Privately, Tajik officials bristle over Bishkek’s accusations, but they are unwilling to do anything that would rile their Kyrgyz counterparts, analysts say, noting Tajikistan’s mounting dependence on goodwill from its northern neighbor.

“After Uzbekistan tightened its borders [with Kyrgyzstan and Tajikistan], Kyrgyzstan is the only transit country through which the Tajiks can reach Kazakhstan and Russia and import goods. That’s why Dushanbe is so eager to preserve good relations [with Bishkek]. Otherwise, Tajikistan risks being isolated,” said Khurshed Makhkamov, a coordinator for the Association of Scientific-Technical Intelligentsia (ASTI), a Soghd Province-based NGO that runs programs on conflict prevention.

Dushanbe’s unwillingness to confront Bishkek is causing resentment among Tajik residents in the border areas, however. "There is a perception that our officials fail to defend our interests and always defer to Kyrgyz officials. In this situation, [Tajiks] are willing to take matters into their own hands and fight for their interests," said an Isfara-based observer who spoke on condition of anonymity.

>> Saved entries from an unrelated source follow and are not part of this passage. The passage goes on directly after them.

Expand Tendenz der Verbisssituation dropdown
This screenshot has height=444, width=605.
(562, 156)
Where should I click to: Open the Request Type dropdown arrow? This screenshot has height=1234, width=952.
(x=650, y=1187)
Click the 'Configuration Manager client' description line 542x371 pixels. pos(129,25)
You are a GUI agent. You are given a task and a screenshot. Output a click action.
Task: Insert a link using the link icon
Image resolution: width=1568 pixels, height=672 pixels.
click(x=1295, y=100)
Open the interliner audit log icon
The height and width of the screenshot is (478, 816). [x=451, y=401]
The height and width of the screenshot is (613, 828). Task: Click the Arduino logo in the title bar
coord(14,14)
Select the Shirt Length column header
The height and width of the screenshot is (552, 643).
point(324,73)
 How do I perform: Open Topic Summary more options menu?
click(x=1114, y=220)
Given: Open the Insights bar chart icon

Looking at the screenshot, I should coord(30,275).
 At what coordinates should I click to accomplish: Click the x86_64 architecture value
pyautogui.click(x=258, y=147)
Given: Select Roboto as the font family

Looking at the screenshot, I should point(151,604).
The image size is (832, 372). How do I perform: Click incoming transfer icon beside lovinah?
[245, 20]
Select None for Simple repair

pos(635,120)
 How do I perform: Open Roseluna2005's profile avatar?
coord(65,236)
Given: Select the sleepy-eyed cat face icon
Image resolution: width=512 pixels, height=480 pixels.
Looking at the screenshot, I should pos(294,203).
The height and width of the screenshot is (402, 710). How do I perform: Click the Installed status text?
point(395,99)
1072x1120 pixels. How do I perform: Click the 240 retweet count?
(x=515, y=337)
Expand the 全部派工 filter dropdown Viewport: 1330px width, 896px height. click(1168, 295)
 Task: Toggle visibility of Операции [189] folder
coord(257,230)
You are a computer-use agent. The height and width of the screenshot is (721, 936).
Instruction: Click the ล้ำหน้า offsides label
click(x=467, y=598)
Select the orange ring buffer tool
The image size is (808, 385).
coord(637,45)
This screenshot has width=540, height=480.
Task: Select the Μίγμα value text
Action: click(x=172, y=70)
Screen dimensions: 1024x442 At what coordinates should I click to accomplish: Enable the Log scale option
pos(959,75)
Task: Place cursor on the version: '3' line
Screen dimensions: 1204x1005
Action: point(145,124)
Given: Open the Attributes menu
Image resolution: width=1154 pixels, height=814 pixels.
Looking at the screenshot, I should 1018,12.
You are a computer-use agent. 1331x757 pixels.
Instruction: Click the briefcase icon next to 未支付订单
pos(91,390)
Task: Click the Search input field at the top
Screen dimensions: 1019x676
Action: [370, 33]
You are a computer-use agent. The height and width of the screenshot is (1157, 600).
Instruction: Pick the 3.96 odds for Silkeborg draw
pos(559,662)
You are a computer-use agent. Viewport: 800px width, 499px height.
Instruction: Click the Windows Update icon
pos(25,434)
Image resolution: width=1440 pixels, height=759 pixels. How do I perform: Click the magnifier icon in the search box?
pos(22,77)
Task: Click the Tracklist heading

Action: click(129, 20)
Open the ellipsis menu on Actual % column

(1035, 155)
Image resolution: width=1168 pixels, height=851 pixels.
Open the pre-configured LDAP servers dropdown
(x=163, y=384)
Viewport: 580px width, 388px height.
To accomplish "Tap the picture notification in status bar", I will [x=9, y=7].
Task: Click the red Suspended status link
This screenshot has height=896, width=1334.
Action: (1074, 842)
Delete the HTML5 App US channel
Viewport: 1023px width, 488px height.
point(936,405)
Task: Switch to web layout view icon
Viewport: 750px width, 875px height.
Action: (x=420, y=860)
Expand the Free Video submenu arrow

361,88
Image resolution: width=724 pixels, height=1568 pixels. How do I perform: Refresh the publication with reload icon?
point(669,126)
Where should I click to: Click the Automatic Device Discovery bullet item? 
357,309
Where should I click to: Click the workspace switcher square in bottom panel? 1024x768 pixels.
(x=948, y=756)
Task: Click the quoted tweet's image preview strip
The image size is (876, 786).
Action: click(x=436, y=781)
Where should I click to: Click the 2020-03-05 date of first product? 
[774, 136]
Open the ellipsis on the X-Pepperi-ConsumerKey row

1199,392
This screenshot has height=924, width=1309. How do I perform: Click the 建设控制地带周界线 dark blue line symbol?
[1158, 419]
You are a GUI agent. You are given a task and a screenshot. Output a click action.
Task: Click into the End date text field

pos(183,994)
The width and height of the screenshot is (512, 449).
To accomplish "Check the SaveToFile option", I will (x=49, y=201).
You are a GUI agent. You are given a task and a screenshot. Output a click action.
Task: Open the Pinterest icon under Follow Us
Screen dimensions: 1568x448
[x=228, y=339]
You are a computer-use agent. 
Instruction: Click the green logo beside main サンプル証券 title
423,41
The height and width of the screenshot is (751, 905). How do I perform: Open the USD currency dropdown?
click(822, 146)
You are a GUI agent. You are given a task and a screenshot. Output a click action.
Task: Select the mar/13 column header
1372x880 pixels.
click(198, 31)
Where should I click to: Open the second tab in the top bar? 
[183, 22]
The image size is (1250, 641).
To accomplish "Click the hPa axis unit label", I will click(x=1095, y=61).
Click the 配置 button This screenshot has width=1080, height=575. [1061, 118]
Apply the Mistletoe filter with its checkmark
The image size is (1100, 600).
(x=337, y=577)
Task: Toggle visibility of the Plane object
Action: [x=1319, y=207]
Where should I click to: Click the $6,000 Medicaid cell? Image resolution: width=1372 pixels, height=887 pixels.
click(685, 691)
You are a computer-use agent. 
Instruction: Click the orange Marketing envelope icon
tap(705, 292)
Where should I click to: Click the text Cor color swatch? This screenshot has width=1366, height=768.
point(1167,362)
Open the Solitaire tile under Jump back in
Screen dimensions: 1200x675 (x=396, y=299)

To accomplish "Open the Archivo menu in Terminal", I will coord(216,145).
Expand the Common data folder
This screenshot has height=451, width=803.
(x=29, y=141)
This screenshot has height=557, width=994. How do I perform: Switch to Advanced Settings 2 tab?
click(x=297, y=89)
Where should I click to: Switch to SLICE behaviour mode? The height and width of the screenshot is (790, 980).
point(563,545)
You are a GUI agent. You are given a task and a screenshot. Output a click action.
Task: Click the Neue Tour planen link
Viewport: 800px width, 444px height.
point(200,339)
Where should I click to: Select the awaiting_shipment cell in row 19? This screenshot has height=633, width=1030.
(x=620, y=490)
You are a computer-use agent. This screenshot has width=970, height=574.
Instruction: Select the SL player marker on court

As a stopgap, some say central governments should delegate more power to local authorities, noting that it was locals who helped prevent bloodshed in Aksai in early April. But others are skeptical, saying that central authorities should beef up law-enforcement to prevent a broader conflict.

Over the past several months, the Foundation for Tolerance International and its Tajik counterpart ASTI have organized a series of events between Kyrgyz and Tajik border communities featuring athletic competitions and celebrations of various Central Asian holidays. The events are intended to increase understanding and build confidence between residents.

But differences run deep.

At a recent celebration of Navruz, a popular Central Asian holiday marking the spring equinox, organized by the NGOs, “community leaders vowed to live in eternal friendship. But when the time came to eat plov” -- a Central Asian staple usually consumed out of a communal dish -- “Tajik and Kyrgyz communities sat separately,” said Bakhtiyar Valiev, a Dushanbe-based journalist who attended the meal. “That was an example of friendship between communities.” Editor's note: Alisher Khamidov is a freelance writer specializing in Central Asian affairs.